Emerging strategies for treating progressive indolent B-Cell NHL

Tuesday, December 15, 2015

John P. Leonard, M.D., the Richard T. Silver Distinguished Professor of Hematology and Medical Oncology at Weill Cornell Medicine, recently spoke about emerging treatment and infusion strategies in progressive indolent B-Cell NHL at the Chemotherapy Foundation Symposium. Here is coverage of the talk in Oncology Times

John Leonard, M.D.John Leonard, M.D. "The majority of patients do not die of indolent lymphoma—they die with indolent lymphoma,” Leonard said. “But there are some patients who die from [indolent B-cell non-Hodgkin lymphoma] who we need to identify and treat with more effective therapy."

And when talking about recurrent disease, there are a number of different agents available and being studied, he explained.

The Agents

Bendamustine, though now used as initial therapy, was first approved in rituximab-refractory patients, Leonard noted, adding that there are several new agents that hold promise.

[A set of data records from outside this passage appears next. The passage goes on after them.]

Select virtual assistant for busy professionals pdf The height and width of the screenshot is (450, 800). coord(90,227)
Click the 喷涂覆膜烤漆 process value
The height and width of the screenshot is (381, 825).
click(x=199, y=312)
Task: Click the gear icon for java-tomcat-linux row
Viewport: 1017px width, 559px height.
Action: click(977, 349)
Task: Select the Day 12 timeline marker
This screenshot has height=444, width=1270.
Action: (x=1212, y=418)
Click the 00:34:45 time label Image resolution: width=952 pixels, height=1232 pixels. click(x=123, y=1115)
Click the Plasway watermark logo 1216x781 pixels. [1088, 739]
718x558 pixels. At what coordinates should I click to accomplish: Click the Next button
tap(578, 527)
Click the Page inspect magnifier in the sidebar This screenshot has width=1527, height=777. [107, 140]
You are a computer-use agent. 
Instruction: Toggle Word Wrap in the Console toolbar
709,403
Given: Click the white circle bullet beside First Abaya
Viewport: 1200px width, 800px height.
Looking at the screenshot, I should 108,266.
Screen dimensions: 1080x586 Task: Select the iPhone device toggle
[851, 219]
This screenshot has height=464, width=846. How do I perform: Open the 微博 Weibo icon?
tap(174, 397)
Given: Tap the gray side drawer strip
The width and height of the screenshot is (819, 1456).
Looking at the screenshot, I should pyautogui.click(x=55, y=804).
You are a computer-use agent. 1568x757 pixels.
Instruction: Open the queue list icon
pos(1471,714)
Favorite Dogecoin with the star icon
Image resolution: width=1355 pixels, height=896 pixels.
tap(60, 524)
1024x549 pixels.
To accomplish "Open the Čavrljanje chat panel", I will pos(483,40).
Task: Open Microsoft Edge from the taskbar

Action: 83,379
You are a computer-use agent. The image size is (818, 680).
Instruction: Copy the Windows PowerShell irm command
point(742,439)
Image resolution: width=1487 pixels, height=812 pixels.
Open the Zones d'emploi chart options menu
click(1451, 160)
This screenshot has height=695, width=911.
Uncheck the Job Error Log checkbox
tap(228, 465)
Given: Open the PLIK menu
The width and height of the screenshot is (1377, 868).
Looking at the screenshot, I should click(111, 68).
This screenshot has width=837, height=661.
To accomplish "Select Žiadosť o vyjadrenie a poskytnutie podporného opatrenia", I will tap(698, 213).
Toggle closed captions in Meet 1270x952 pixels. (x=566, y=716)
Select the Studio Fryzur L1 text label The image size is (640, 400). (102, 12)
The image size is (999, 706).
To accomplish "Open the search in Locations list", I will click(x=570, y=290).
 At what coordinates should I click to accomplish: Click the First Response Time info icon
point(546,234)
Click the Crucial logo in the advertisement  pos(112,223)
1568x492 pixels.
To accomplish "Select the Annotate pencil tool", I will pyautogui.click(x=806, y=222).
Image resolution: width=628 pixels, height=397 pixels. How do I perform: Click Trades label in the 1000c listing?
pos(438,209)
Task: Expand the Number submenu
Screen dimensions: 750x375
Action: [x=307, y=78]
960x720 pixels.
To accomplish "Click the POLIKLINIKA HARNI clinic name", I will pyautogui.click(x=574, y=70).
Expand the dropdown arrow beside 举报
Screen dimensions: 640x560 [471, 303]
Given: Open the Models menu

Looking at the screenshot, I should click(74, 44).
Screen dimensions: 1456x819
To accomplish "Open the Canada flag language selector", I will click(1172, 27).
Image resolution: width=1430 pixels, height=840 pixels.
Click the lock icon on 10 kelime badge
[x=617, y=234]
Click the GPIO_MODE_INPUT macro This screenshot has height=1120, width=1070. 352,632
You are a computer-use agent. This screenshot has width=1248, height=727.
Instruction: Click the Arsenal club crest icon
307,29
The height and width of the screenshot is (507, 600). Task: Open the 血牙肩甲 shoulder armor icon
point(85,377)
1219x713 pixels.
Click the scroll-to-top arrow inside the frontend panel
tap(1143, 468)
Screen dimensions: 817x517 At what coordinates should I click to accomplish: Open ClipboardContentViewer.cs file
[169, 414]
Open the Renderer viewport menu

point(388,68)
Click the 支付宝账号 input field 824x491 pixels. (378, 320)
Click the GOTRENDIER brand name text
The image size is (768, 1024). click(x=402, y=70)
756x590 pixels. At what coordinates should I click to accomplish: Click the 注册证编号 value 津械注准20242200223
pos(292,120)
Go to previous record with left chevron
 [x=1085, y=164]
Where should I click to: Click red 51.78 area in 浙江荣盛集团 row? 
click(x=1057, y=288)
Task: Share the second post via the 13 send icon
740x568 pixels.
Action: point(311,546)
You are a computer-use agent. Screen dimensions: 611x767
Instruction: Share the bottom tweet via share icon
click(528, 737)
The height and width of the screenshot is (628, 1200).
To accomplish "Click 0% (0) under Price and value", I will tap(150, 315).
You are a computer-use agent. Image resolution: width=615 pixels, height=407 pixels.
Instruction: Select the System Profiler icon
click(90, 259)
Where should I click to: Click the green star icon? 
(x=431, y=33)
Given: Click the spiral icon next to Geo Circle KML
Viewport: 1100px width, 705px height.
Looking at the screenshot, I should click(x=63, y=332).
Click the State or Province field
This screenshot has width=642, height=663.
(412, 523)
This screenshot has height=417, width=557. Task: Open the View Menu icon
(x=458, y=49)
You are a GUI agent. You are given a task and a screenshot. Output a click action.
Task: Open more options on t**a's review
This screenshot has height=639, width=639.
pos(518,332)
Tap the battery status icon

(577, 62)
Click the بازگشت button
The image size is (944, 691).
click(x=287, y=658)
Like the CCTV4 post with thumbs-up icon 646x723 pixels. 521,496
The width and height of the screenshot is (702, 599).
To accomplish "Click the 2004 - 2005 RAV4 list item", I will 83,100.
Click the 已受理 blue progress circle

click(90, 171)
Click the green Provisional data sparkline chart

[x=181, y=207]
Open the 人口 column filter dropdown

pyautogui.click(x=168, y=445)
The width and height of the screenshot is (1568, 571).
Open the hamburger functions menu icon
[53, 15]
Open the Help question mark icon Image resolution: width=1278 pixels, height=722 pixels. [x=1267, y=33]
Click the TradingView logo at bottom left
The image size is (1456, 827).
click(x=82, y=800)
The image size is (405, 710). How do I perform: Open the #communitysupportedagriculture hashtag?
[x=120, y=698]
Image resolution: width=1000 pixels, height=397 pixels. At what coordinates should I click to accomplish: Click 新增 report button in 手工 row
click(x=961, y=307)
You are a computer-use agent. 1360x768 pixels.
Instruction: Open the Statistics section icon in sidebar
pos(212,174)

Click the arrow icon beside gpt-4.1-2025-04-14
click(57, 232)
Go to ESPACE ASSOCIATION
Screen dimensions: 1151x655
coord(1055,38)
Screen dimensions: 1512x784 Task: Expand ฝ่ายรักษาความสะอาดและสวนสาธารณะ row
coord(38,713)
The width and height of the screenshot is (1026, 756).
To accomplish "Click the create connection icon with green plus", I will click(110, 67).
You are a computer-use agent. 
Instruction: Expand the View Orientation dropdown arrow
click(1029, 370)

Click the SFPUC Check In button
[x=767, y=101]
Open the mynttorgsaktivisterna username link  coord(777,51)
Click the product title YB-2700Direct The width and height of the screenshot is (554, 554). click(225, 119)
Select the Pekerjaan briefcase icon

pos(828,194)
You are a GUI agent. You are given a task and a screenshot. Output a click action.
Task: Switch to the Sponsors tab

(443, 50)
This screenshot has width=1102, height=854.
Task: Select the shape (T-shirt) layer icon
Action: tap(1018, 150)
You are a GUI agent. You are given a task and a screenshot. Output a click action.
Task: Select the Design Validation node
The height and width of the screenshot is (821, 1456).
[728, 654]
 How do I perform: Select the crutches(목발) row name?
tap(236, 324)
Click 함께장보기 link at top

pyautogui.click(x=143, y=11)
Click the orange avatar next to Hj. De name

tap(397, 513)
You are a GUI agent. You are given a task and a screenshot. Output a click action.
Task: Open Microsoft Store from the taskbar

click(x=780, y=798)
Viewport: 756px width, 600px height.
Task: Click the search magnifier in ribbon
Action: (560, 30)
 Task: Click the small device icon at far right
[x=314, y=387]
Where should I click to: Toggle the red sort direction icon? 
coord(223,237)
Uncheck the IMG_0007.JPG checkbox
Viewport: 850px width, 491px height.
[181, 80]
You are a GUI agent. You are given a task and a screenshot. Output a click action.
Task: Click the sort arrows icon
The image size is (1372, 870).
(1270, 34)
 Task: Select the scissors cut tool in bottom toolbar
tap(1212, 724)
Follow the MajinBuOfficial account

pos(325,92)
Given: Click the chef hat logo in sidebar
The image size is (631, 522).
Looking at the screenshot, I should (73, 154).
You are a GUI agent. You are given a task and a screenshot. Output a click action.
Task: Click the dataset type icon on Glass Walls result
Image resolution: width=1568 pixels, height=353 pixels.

Here are the few that he touched on—some available, and some still being evaluated in clinical trials:

* Obinutuzumab (being evaluated in combination with bendamustine versus bendamustine alone);

* Lenalidomide (being evaluated with rituximab versus rituximab alone in the AUGMENT study, which is currently accruing patients); and

* Idelalisib (approved for patients with relapsed follicular B-cell non-Hodgkin lymphoma and relapsed small lymphocytic lymphoma for patients who have received at least two prior systemic therapies).

Plus, some of these new drugs are being evaluated in other trials used in combination therapies, including in triplets, he said. “Stay tuned for the results of those trials.”

Additionally, other PI3-kinase inhibitors including copanlisib are showing activity in follicular lymphoma, and the Bruton's tyrosine kinase inhibitor ibrutnib is showing activity in mantle cell lymphoma, he noted.

The Bottom Line

The bottom line, he concluded, is that studies have shown that as many as 80 percent of patients live longer than two years past initial therapy and their overall survival is essentially the same as the normal population.

But for the 20 percent who do have progression within two years—“these are the patients for whom we need to think about the novel approaches. How do we identify these patients? How do we really bring these novel approaches to life for these patients?”